"" Writer's Wanderings: Prayer Power and Acceptance Letters

Monday, September 18, 2006

Prayer Power and Acceptance Letters

Last week was rainy and gray. The sun hid until Friday and even then I had to go south about 120 miles to find it. It also started out with a memorial to 9/11. Watching all those who had lost loved ones was a bit depressing. Then came the news that my daughter-in-law's grandfather had suffered a major stroke and wasn't expected to pull through.

I didn't know her grandfather--had only met him once or twice--but his stroke and her family's vigil renewed memories of my mother's death. Even though it was 22 years ago, it brought back tears. (The anniversary of her death was last week also.)

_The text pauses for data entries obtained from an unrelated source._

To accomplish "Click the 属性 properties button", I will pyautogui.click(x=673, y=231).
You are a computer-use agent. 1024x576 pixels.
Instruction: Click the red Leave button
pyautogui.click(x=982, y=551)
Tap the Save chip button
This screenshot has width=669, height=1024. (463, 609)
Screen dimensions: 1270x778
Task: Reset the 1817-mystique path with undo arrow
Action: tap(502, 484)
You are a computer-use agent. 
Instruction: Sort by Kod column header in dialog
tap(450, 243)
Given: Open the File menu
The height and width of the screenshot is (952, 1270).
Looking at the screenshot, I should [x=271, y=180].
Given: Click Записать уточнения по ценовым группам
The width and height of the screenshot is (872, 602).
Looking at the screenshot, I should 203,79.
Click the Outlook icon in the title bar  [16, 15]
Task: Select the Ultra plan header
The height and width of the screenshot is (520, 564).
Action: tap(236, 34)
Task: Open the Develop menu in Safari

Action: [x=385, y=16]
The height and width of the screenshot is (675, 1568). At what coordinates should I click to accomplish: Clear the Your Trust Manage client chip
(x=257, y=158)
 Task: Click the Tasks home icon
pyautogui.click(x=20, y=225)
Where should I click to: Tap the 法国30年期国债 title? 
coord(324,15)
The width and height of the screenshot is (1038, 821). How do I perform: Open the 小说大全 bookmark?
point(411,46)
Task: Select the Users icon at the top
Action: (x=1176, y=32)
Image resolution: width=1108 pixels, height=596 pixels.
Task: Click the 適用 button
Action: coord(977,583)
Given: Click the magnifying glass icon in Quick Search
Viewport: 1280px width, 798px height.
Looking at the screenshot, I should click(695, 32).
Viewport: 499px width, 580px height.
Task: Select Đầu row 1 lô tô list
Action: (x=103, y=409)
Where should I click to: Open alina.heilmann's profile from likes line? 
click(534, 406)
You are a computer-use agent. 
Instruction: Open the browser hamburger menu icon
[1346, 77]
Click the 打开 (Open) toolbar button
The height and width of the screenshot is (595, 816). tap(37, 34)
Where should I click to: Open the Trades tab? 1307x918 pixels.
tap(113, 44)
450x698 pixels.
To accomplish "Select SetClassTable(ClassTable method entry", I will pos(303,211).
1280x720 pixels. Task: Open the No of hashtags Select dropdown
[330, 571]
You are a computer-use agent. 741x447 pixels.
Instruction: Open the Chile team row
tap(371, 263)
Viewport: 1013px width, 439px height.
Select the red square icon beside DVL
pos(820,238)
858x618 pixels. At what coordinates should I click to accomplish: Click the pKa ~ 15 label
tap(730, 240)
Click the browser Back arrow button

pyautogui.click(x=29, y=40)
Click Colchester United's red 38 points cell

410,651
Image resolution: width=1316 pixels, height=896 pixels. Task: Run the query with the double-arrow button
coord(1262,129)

"I'm feeling as gray as the weather," I e-mailed my online writing buddies. "Having a hard time deciding what I want to write--what direction to take this week. I wish I could get just one acceptance letter for encouragement."

All were quick to cheer me on and pray but one in particular, Trish, wrote the most beautiful acceptance letter for me. It was written from God's point of view and how He accepted what I was doing for Him. My eyes filled as I read it.

I was also feeling apprehensive about major changes that are about to take place at our church. I'm getting to the age where change is a little more difficult to deal with sometimes. I talked with my writing buddies again about their churches and was encouraged by what Leslie and Cathy told me.

Toward the end of the week my spirit lifted. I made the trip to stay with my grandchildren while their mom and dad went to the funeral on Friday. They were so well-behaved and entertaining the whole day that by the time I left, I was feeling happier. Still, it was hard to see the pain of grief in my daughter-in-law's eyes.

By Sunday, I was excited about our Sunday school lesson, the antics of our pastor and Sunday school director in trying to allay the fears of change, and I was smiling comfortably as I exited the worship service. One of the members of the adult class I teach stopped me on the way out. He haltingly explained that he had been praying for me that week. He didn't know why the Lord had directed him that way but he thought I should know.

"That explains it!" I exclaimed. "It was a tough week but my attitude had surely changed by the end of it. Thanks so much."

His kindess in telling me that he had obeyed the call to pray for me was a welcome affirmation of God's love--sort of another acceptance letter.